Let's denote the elements of the determinant for simplicity:
Let $$ A = 1/\alpha, B = 1/\beta, C = 1/\gamma $$.
The determinant becomes:
$$ \Delta=\left|\begin{array}{lcc}A&B&C\\B&C&A\\C&A&B\end{array}\right| $$
We can use a property of determinants: adding a multiple of one row (or column) to another row (or column) does not change the value of the determinant.
Let's apply the row operation $$ R_1 \rightarrow R_1+R_2+R_3 $$ (add the second row and the third row to the first row).
The new elements of the first row will be:
$$ R_{11} = A+B+C $$
$$ R_{12} = B+C+A $$
$$ R_{13} = C+A+B $$
As determined in Step 3, $$ A+B+C = 1/\alpha+1/\beta+1/\gamma = 0 $$.

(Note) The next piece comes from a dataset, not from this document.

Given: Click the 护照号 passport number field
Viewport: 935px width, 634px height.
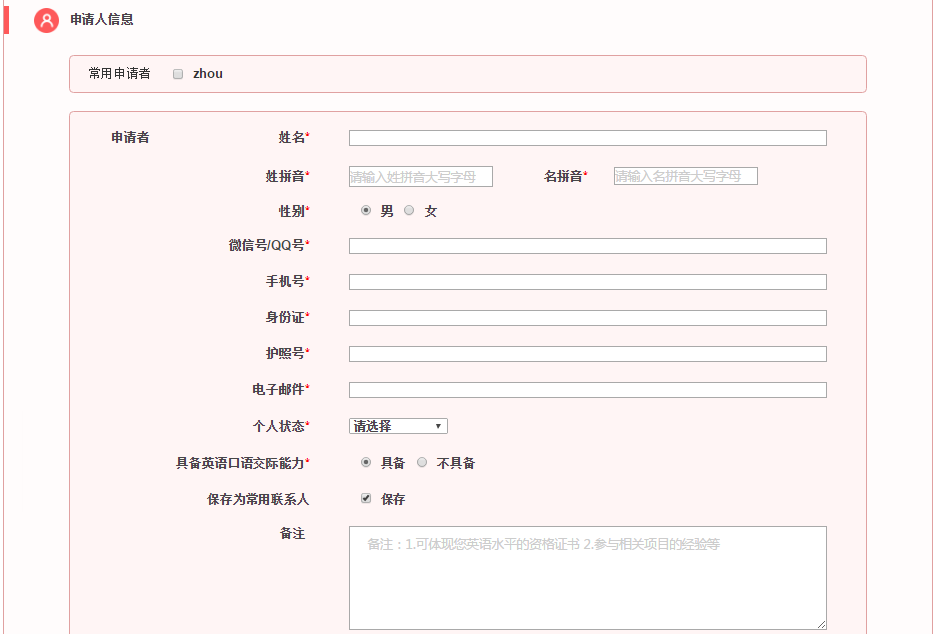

So, the first row of the determinant will be all zeros:
$$ \Delta=\left|\begin{array}{ccc}0 & 0 & 0\\B&C&A\\C&A&B\end{array}\right| $$

**step5** Final calculation of the determinant

A fundamental property of determinants is that if any row (or column) consists entirely of zeros, the value of the determinant is zero.
Since the first row of the determinant is $$ [0 \quad 0 \quad 0] $$, the value of the determinant is 0.
Therefore, $$ \Delta = 0 $$.